===== Information

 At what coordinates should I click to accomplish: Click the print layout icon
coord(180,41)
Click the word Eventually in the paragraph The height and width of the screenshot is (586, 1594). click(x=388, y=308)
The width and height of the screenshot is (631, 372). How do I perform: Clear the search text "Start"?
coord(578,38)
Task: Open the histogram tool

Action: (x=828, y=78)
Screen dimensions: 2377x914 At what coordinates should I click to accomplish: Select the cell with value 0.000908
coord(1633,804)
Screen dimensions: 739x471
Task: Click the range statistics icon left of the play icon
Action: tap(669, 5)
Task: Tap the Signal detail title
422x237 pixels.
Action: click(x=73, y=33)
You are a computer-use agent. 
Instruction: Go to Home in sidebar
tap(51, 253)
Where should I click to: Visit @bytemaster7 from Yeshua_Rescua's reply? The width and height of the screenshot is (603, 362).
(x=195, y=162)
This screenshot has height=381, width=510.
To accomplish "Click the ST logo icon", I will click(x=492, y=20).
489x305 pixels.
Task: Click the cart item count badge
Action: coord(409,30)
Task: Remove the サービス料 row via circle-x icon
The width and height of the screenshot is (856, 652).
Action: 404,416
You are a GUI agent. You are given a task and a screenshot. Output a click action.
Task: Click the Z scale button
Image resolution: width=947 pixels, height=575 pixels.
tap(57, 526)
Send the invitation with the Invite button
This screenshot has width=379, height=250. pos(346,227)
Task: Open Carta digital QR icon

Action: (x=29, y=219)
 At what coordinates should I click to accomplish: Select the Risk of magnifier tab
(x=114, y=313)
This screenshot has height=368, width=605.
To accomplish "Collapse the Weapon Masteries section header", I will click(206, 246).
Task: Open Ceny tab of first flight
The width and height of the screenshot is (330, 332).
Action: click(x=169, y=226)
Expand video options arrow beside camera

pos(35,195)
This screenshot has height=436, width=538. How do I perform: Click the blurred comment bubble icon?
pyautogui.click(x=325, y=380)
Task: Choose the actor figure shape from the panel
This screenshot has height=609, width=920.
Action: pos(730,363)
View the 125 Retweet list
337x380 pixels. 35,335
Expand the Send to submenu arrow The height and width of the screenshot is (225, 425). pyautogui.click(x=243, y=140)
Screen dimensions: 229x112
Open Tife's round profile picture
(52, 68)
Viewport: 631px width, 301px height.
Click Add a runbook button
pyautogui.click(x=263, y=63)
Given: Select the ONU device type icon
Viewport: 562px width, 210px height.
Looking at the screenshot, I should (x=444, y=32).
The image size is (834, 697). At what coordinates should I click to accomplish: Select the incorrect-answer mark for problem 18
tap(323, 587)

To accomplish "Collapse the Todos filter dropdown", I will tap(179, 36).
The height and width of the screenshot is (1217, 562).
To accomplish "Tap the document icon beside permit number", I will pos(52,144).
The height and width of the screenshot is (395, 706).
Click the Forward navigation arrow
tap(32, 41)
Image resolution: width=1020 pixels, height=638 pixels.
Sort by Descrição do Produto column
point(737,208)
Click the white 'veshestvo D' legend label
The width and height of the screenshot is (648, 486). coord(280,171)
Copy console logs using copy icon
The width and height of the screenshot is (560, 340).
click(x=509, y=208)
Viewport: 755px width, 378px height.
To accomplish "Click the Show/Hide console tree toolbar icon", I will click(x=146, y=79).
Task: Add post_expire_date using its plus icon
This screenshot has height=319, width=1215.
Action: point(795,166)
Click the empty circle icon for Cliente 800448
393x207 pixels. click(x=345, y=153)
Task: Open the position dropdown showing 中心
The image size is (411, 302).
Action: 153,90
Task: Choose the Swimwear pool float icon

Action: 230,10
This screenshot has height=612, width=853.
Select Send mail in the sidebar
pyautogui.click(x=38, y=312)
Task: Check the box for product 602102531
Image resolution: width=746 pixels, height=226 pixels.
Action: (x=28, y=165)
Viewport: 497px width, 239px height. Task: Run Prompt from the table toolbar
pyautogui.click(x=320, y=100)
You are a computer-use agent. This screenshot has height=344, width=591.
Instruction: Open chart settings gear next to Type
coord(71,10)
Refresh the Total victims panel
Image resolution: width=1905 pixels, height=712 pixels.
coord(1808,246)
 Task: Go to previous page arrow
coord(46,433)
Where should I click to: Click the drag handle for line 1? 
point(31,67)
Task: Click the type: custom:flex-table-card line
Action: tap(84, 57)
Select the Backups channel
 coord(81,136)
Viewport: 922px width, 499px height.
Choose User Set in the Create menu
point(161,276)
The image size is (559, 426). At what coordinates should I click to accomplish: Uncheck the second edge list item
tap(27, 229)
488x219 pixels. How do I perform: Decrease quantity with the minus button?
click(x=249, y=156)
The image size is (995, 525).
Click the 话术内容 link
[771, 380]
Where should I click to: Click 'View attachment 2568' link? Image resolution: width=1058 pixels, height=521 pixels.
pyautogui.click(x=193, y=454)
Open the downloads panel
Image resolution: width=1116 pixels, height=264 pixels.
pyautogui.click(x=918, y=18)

==========

--- Instructions for the task ---
The records above are to be copied out exactly, line for line.

--- Reply to the task ---
 At what coordinates should I click to accomplish: Click the print layout icon
coord(180,41)
Click the word Eventually in the paragraph The height and width of the screenshot is (586, 1594). click(x=388, y=308)
The width and height of the screenshot is (631, 372). How do I perform: Clear the search text "Start"?
coord(578,38)
Task: Open the histogram tool

Action: (x=828, y=78)
Screen dimensions: 2377x914 At what coordinates should I click to accomplish: Select the cell with value 0.000908
coord(1633,804)
Screen dimensions: 739x471
Task: Click the range statistics icon left of the play icon
Action: tap(669, 5)
Task: Tap the Signal detail title
422x237 pixels.
Action: click(x=73, y=33)
You are a computer-use agent. 
Instruction: Go to Home in sidebar
tap(51, 253)
Where should I click to: Visit @bytemaster7 from Yeshua_Rescua's reply? The width and height of the screenshot is (603, 362).
(x=195, y=162)
This screenshot has height=381, width=510.
To accomplish "Click the ST logo icon", I will click(x=492, y=20).
489x305 pixels.
Task: Click the cart item count badge
Action: coord(409,30)
Task: Remove the サービス料 row via circle-x icon
The width and height of the screenshot is (856, 652).
Action: 404,416
You are a GUI agent. You are given a task and a screenshot. Output a click action.
Task: Click the Z scale button
Image resolution: width=947 pixels, height=575 pixels.
tap(57, 526)
Send the invitation with the Invite button
This screenshot has width=379, height=250. pos(346,227)
Task: Open Carta digital QR icon

Action: (x=29, y=219)
 At what coordinates should I click to accomplish: Select the Risk of magnifier tab
(x=114, y=313)
This screenshot has height=368, width=605.
To accomplish "Collapse the Weapon Masteries section header", I will click(206, 246).
Task: Open Ceny tab of first flight
The width and height of the screenshot is (330, 332).
Action: click(x=169, y=226)
Expand video options arrow beside camera

pos(35,195)
This screenshot has height=436, width=538. How do I perform: Click the blurred comment bubble icon?
pyautogui.click(x=325, y=380)
Task: Choose the actor figure shape from the panel
This screenshot has height=609, width=920.
Action: pos(730,363)
View the 125 Retweet list
337x380 pixels. 35,335
Expand the Send to submenu arrow The height and width of the screenshot is (225, 425). pyautogui.click(x=243, y=140)
Screen dimensions: 229x112
Open Tife's round profile picture
(52, 68)
Viewport: 631px width, 301px height.
Click Add a runbook button
pyautogui.click(x=263, y=63)
Given: Select the ONU device type icon
Viewport: 562px width, 210px height.
Looking at the screenshot, I should (x=444, y=32).
The image size is (834, 697). At what coordinates should I click to accomplish: Select the incorrect-answer mark for problem 18
tap(323, 587)

To accomplish "Collapse the Todos filter dropdown", I will tap(179, 36).
The height and width of the screenshot is (1217, 562).
To accomplish "Tap the document icon beside permit number", I will pos(52,144).
The height and width of the screenshot is (395, 706).
Click the Forward navigation arrow
tap(32, 41)
Image resolution: width=1020 pixels, height=638 pixels.
Sort by Descrição do Produto column
point(737,208)
Click the white 'veshestvo D' legend label
The width and height of the screenshot is (648, 486). coord(280,171)
Copy console logs using copy icon
The width and height of the screenshot is (560, 340).
click(x=509, y=208)
Viewport: 755px width, 378px height.
To accomplish "Click the Show/Hide console tree toolbar icon", I will click(x=146, y=79).
Task: Add post_expire_date using its plus icon
This screenshot has height=319, width=1215.
Action: point(795,166)
Click the empty circle icon for Cliente 800448
393x207 pixels. click(x=345, y=153)
Task: Open the position dropdown showing 中心
The image size is (411, 302).
Action: 153,90
Task: Choose the Swimwear pool float icon

Action: 230,10
This screenshot has height=612, width=853.
Select Send mail in the sidebar
pyautogui.click(x=38, y=312)
Task: Check the box for product 602102531
Image resolution: width=746 pixels, height=226 pixels.
Action: (x=28, y=165)
Viewport: 497px width, 239px height. Task: Run Prompt from the table toolbar
pyautogui.click(x=320, y=100)
You are a computer-use agent. This screenshot has height=344, width=591.
Instruction: Open chart settings gear next to Type
coord(71,10)
Refresh the Total victims panel
Image resolution: width=1905 pixels, height=712 pixels.
coord(1808,246)
 Task: Go to previous page arrow
coord(46,433)
Where should I click to: Click the drag handle for line 1? 
point(31,67)
Task: Click the type: custom:flex-table-card line
Action: tap(84, 57)
Select the Backups channel
 coord(81,136)
Viewport: 922px width, 499px height.
Choose User Set in the Create menu
point(161,276)
The image size is (559, 426). At what coordinates should I click to accomplish: Uncheck the second edge list item
tap(27, 229)
488x219 pixels. How do I perform: Decrease quantity with the minus button?
click(x=249, y=156)
The image size is (995, 525).
Click the 话术内容 link
[771, 380]
Where should I click to: Click 'View attachment 2568' link? Image resolution: width=1058 pixels, height=521 pixels.
pyautogui.click(x=193, y=454)
Open the downloads panel
Image resolution: width=1116 pixels, height=264 pixels.
pyautogui.click(x=918, y=18)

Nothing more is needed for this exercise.